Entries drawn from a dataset
--
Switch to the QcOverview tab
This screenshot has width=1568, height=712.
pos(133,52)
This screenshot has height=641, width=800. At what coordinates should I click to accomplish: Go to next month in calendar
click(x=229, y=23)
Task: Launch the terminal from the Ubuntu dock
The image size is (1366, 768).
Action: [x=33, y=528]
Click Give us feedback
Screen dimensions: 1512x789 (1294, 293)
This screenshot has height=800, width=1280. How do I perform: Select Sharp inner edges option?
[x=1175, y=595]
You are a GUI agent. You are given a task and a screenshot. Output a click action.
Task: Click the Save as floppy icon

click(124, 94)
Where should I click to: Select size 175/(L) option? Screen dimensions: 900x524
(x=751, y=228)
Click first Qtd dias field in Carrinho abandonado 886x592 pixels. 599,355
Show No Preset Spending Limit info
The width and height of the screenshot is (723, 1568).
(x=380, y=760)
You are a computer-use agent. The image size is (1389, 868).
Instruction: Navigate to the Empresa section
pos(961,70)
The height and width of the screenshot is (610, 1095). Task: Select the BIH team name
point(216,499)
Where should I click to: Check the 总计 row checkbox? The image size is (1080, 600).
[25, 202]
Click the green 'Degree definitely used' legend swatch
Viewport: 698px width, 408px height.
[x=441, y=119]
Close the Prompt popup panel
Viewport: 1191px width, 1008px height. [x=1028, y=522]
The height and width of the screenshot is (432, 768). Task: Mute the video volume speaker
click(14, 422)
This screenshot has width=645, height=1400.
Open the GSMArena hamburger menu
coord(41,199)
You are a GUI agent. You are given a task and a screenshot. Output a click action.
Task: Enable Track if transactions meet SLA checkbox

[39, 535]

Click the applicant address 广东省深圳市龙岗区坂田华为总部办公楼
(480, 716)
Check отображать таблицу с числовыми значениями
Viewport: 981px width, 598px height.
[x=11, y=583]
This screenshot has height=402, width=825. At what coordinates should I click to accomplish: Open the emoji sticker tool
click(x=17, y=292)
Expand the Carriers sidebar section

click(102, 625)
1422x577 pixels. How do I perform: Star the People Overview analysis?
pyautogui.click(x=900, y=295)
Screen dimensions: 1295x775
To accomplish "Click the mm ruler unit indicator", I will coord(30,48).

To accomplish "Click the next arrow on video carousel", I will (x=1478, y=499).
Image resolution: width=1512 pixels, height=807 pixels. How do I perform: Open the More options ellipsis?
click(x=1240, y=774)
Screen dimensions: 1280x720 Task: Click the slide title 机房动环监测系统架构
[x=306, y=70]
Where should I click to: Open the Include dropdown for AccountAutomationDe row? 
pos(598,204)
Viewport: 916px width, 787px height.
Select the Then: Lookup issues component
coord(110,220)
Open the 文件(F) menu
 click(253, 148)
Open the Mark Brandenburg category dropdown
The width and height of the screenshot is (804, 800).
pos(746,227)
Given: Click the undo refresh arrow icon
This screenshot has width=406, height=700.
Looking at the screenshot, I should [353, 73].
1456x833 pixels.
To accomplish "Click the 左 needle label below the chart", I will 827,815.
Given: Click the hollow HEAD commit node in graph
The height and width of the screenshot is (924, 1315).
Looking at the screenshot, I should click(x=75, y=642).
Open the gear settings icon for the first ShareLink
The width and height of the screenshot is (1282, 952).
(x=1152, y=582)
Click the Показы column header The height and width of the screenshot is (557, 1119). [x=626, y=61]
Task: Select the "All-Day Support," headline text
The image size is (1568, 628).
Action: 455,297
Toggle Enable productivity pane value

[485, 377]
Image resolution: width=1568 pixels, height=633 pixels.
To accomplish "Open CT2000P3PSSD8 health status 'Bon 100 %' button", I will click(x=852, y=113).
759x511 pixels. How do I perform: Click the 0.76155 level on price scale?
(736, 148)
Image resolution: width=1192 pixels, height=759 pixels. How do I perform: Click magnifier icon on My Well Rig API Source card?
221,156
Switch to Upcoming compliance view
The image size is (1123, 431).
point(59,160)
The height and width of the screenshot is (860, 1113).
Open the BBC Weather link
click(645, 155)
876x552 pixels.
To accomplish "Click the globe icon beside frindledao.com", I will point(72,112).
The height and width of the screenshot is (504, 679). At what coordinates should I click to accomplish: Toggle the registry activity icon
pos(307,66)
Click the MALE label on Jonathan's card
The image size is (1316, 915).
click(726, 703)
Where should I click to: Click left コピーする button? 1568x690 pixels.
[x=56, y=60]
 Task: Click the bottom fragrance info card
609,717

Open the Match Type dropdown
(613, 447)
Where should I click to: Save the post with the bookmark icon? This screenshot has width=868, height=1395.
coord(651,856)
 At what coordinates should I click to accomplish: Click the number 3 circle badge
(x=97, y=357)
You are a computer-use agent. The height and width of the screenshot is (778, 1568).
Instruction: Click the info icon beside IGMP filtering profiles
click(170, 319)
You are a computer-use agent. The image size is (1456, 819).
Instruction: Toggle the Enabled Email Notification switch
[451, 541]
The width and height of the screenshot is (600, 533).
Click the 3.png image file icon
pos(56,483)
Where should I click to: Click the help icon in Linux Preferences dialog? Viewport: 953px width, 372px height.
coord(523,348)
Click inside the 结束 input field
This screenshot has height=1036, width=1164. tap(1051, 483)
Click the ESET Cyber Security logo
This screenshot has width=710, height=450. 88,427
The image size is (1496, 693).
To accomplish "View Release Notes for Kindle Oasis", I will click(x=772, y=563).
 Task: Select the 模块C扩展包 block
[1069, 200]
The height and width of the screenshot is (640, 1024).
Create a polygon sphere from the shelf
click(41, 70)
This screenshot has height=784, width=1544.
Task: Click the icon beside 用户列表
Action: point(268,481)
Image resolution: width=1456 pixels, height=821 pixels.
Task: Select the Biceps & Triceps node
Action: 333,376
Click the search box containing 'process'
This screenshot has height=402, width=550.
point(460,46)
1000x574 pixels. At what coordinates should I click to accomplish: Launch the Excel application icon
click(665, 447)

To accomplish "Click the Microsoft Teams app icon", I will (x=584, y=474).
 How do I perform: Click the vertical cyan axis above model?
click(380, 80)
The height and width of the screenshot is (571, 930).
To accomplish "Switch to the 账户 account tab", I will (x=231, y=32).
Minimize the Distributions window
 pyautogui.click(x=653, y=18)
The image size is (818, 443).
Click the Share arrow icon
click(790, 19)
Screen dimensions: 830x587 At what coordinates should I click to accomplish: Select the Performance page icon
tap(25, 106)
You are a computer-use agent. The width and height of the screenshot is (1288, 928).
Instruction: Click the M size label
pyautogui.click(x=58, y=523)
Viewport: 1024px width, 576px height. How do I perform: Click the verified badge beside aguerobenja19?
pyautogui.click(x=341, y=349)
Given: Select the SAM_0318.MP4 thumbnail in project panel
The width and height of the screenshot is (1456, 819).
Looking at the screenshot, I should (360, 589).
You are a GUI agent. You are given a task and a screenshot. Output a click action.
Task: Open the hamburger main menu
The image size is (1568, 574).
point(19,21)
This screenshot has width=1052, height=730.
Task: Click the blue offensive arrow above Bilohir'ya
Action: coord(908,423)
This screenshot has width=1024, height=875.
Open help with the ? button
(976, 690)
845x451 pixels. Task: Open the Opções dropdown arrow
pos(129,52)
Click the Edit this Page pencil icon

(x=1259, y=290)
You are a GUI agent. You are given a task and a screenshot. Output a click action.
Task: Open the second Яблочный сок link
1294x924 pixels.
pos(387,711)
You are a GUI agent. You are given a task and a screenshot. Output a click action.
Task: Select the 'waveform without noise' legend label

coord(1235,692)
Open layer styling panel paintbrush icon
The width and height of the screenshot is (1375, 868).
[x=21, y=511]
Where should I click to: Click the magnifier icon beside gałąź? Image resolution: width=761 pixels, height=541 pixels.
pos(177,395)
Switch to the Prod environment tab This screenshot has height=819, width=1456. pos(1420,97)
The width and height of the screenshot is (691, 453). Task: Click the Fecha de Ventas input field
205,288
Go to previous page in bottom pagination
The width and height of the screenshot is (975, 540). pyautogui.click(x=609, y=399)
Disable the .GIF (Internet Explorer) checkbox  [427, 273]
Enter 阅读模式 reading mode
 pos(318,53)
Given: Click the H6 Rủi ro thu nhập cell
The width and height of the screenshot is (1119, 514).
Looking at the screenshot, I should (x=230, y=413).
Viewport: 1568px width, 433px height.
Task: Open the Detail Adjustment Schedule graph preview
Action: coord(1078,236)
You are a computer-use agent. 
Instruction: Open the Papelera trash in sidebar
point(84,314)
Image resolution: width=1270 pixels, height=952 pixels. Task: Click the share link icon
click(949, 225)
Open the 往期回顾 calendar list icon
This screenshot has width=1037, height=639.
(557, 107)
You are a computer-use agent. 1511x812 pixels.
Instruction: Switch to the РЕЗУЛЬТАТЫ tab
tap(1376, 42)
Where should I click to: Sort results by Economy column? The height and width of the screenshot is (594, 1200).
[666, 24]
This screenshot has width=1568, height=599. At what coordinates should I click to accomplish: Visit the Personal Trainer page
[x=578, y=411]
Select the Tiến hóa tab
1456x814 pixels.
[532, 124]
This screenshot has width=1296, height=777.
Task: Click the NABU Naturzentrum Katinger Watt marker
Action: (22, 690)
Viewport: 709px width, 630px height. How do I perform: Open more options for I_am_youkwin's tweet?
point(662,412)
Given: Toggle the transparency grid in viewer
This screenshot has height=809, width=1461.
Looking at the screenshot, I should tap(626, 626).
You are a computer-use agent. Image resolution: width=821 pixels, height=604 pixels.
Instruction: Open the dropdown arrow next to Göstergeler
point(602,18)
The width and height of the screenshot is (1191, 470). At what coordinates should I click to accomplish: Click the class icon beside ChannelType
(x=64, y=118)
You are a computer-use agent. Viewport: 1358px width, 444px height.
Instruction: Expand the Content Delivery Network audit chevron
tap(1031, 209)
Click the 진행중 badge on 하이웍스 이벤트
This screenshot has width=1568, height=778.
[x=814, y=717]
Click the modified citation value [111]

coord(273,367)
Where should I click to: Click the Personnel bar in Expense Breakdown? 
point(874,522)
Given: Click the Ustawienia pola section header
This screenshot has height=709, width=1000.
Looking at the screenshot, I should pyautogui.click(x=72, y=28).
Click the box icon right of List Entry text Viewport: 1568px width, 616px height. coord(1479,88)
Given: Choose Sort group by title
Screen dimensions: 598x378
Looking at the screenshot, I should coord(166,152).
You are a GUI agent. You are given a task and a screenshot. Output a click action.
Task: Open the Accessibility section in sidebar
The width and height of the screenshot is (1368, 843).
--
:: What the task requires ::
Format the items as a JSON list of strings, one string per line and with blank lines omitted, beginning at the line that contains "Disable the .GIF" and stopping after the line that contains "point(84,314)".

:: Answer for this exercise ::
[
  "Disable the .GIF (Internet Explorer) checkbox  [427, 273]",
  "Enter 阅读模式 reading mode",
  " pos(318,53)",
  "Given: Click the H6 Rủi ro thu nhập cell",
  "The width and height of the screenshot is (1119, 514).",
  "Looking at the screenshot, I should (x=230, y=413).",
  "Viewport: 1568px width, 433px height.",
  "Task: Open the Detail Adjustment Schedule graph preview",
  "Action: coord(1078,236)",
  "You are a computer-use agent. ",
  "Instruction: Open the Papelera trash in sidebar",
  "point(84,314)"
]